What is expected:
Could you restate the whole listing word for word?

++++ Exercise inputs ++++

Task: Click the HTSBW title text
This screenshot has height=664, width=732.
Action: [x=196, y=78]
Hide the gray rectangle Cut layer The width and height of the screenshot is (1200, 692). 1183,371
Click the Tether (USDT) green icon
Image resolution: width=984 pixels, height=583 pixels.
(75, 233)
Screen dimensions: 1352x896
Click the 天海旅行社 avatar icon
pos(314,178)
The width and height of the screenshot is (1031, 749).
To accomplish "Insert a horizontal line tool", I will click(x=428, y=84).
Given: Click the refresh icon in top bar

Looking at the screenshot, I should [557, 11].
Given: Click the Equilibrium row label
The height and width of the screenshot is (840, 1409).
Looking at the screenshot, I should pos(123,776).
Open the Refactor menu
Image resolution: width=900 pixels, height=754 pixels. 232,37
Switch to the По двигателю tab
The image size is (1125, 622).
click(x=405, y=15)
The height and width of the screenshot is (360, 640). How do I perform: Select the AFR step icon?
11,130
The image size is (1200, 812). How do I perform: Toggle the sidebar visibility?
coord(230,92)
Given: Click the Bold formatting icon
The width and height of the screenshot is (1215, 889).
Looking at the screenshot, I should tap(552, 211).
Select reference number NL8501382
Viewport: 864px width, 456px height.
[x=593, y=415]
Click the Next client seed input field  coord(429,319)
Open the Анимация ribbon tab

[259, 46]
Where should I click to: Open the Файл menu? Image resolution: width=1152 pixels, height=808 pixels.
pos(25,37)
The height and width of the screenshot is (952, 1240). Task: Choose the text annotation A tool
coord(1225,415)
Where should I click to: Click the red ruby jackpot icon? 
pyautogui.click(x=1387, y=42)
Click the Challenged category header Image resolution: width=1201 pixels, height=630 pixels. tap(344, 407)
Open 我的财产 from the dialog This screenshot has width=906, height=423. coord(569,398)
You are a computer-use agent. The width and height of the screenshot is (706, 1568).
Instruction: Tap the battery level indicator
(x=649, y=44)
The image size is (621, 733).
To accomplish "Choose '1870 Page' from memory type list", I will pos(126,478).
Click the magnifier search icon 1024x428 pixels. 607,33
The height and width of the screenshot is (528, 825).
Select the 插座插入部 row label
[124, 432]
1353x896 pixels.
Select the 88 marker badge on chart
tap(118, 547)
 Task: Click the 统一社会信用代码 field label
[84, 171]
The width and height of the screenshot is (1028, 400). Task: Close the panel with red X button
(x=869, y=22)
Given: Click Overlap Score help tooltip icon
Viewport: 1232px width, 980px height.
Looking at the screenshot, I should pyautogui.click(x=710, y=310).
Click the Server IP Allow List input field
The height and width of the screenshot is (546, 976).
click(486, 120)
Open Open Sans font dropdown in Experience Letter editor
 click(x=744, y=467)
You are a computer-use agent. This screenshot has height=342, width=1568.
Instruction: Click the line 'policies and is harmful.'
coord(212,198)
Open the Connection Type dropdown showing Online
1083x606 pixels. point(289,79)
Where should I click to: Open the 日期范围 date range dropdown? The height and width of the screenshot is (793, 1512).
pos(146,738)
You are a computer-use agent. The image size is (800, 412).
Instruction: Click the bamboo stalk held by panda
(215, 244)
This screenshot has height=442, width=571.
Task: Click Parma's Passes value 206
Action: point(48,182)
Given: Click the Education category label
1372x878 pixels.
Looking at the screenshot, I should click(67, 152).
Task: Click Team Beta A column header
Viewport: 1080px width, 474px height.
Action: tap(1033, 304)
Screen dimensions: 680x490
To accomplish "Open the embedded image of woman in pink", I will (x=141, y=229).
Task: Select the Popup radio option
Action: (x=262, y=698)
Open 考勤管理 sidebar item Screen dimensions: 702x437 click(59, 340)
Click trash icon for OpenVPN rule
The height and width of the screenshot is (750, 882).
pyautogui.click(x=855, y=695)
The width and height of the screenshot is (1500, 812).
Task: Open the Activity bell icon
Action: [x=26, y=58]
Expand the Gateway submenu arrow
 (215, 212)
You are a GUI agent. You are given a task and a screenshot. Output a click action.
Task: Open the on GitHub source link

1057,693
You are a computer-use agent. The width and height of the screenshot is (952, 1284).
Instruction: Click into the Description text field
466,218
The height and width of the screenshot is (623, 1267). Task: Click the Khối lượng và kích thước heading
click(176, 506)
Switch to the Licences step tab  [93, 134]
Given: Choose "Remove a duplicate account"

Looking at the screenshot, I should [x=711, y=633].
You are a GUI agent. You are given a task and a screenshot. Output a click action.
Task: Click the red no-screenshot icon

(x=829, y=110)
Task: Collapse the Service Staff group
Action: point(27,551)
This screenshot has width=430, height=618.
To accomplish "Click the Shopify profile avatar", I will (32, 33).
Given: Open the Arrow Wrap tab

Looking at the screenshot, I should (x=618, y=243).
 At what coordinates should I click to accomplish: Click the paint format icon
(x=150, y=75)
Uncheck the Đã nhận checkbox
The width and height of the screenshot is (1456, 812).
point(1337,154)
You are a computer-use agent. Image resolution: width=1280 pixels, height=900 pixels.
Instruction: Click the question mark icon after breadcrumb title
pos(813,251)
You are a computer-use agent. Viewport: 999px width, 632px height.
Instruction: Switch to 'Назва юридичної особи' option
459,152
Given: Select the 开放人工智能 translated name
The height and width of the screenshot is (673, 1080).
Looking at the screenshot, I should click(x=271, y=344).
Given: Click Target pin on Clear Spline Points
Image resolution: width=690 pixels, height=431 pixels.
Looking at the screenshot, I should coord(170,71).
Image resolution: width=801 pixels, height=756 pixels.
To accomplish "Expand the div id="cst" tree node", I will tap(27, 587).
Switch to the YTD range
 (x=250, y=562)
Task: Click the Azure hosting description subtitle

++++

Solution to the problem:
Task: Click the HTSBW title text
This screenshot has height=664, width=732.
Action: [x=196, y=78]
Hide the gray rectangle Cut layer The width and height of the screenshot is (1200, 692). 1183,371
Click the Tether (USDT) green icon
Image resolution: width=984 pixels, height=583 pixels.
(75, 233)
Screen dimensions: 1352x896
Click the 天海旅行社 avatar icon
pos(314,178)
The width and height of the screenshot is (1031, 749).
To accomplish "Insert a horizontal line tool", I will click(x=428, y=84).
Given: Click the refresh icon in top bar

Looking at the screenshot, I should [557, 11].
Given: Click the Equilibrium row label
The height and width of the screenshot is (840, 1409).
Looking at the screenshot, I should pos(123,776).
Open the Refactor menu
Image resolution: width=900 pixels, height=754 pixels. 232,37
Switch to the По двигателю tab
The image size is (1125, 622).
click(x=405, y=15)
The height and width of the screenshot is (360, 640). How do I perform: Select the AFR step icon?
11,130
The image size is (1200, 812). How do I perform: Toggle the sidebar visibility?
coord(230,92)
Given: Click the Bold formatting icon
The width and height of the screenshot is (1215, 889).
Looking at the screenshot, I should tap(552, 211).
Select reference number NL8501382
Viewport: 864px width, 456px height.
[x=593, y=415]
Click the Next client seed input field  coord(429,319)
Open the Анимация ribbon tab

[259, 46]
Where should I click to: Open the Файл menu? Image resolution: width=1152 pixels, height=808 pixels.
pos(25,37)
The height and width of the screenshot is (952, 1240). Task: Choose the text annotation A tool
coord(1225,415)
Where should I click to: Click the red ruby jackpot icon? 
pyautogui.click(x=1387, y=42)
Click the Challenged category header Image resolution: width=1201 pixels, height=630 pixels. tap(344, 407)
Open 我的财产 from the dialog This screenshot has width=906, height=423. coord(569,398)
You are a computer-use agent. The width and height of the screenshot is (706, 1568).
Instruction: Tap the battery level indicator
(x=649, y=44)
The image size is (621, 733).
To accomplish "Choose '1870 Page' from memory type list", I will pos(126,478).
Click the magnifier search icon 1024x428 pixels. 607,33
The height and width of the screenshot is (528, 825).
Select the 插座插入部 row label
[124, 432]
1353x896 pixels.
Select the 88 marker badge on chart
tap(118, 547)
 Task: Click the 统一社会信用代码 field label
[84, 171]
The width and height of the screenshot is (1028, 400). Task: Close the panel with red X button
(x=869, y=22)
Given: Click Overlap Score help tooltip icon
Viewport: 1232px width, 980px height.
Looking at the screenshot, I should pyautogui.click(x=710, y=310).
Click the Server IP Allow List input field
The height and width of the screenshot is (546, 976).
click(486, 120)
Open Open Sans font dropdown in Experience Letter editor
 click(x=744, y=467)
You are a computer-use agent. This screenshot has height=342, width=1568.
Instruction: Click the line 'policies and is harmful.'
coord(212,198)
Open the Connection Type dropdown showing Online
1083x606 pixels. point(289,79)
Where should I click to: Open the 日期范围 date range dropdown? The height and width of the screenshot is (793, 1512).
pos(146,738)
You are a computer-use agent. The image size is (800, 412).
Instruction: Click the bamboo stalk held by panda
(215, 244)
This screenshot has height=442, width=571.
Task: Click Parma's Passes value 206
Action: point(48,182)
Given: Click the Education category label
1372x878 pixels.
Looking at the screenshot, I should click(67, 152).
Task: Click Team Beta A column header
Viewport: 1080px width, 474px height.
Action: tap(1033, 304)
Screen dimensions: 680x490
To accomplish "Open the embedded image of woman in pink", I will (x=141, y=229).
Task: Select the Popup radio option
Action: (x=262, y=698)
Open 考勤管理 sidebar item Screen dimensions: 702x437 click(59, 340)
Click trash icon for OpenVPN rule
The height and width of the screenshot is (750, 882).
pyautogui.click(x=855, y=695)
The width and height of the screenshot is (1500, 812).
Task: Open the Activity bell icon
Action: [x=26, y=58]
Expand the Gateway submenu arrow
 (215, 212)
You are a GUI agent. You are given a task and a screenshot. Output a click action.
Task: Open the on GitHub source link

1057,693
You are a computer-use agent. The width and height of the screenshot is (952, 1284).
Instruction: Click into the Description text field
466,218
The height and width of the screenshot is (623, 1267). Task: Click the Khối lượng và kích thước heading
click(176, 506)
Switch to the Licences step tab  [93, 134]
Given: Choose "Remove a duplicate account"

Looking at the screenshot, I should [x=711, y=633].
You are a GUI agent. You are given a task and a screenshot. Output a click action.
Task: Click the red no-screenshot icon

(x=829, y=110)
Task: Collapse the Service Staff group
Action: point(27,551)
This screenshot has width=430, height=618.
To accomplish "Click the Shopify profile avatar", I will (32, 33).
Given: Open the Arrow Wrap tab

Looking at the screenshot, I should (x=618, y=243).
 At what coordinates should I click to accomplish: Click the paint format icon
(x=150, y=75)
Uncheck the Đã nhận checkbox
The width and height of the screenshot is (1456, 812).
point(1337,154)
You are a computer-use agent. Image resolution: width=1280 pixels, height=900 pixels.
Instruction: Click the question mark icon after breadcrumb title
pos(813,251)
You are a computer-use agent. Viewport: 999px width, 632px height.
Instruction: Switch to 'Назва юридичної особи' option
459,152
Given: Select the 开放人工智能 translated name
The height and width of the screenshot is (673, 1080).
Looking at the screenshot, I should click(x=271, y=344).
Given: Click Target pin on Clear Spline Points
Image resolution: width=690 pixels, height=431 pixels.
Looking at the screenshot, I should coord(170,71).
Image resolution: width=801 pixels, height=756 pixels.
To accomplish "Expand the div id="cst" tree node", I will tap(27, 587).
Switch to the YTD range
 (x=250, y=562)
Task: Click the Azure hosting description subtitle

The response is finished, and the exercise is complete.